Second, whereas Ghana’s financial system is creating at quick charge, its monetary system is creating at regular charge. This ends in much less funds out there to satisfy the anticipated quantities for financial actions. To deal with this problem, all types of surrogate moneys or cash substitutes are used within the financial system. The use of surrogate moneys by banks, firms and people might make it tough for specialists to manage particular financial aggregates in an try to ascertain statistical relationships inside given financial aggregates.

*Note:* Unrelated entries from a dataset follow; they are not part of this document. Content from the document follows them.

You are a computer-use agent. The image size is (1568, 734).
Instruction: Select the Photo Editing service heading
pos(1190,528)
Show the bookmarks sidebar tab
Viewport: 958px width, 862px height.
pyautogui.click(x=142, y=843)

Third, authorities accountable for financial insurance policies are curious about using strategies which may measure the buying energy and demand of the non-public sector. The alternative of greatest or distinctive measures has turn out to be a problem attributable to variations in opinion. It is believed no single statistical measure can successfully summarise the inventory of cash, and supply a novel and proper foundation of controlling the complicated relationships between the expansion of cash provide, costs, and nominal incomes.
Finally, the will to spend and save underlies demand for cash. Generally, a person’s want modifications from time-to-time; and this displays corresponding modifications within the composition of the cash inventory.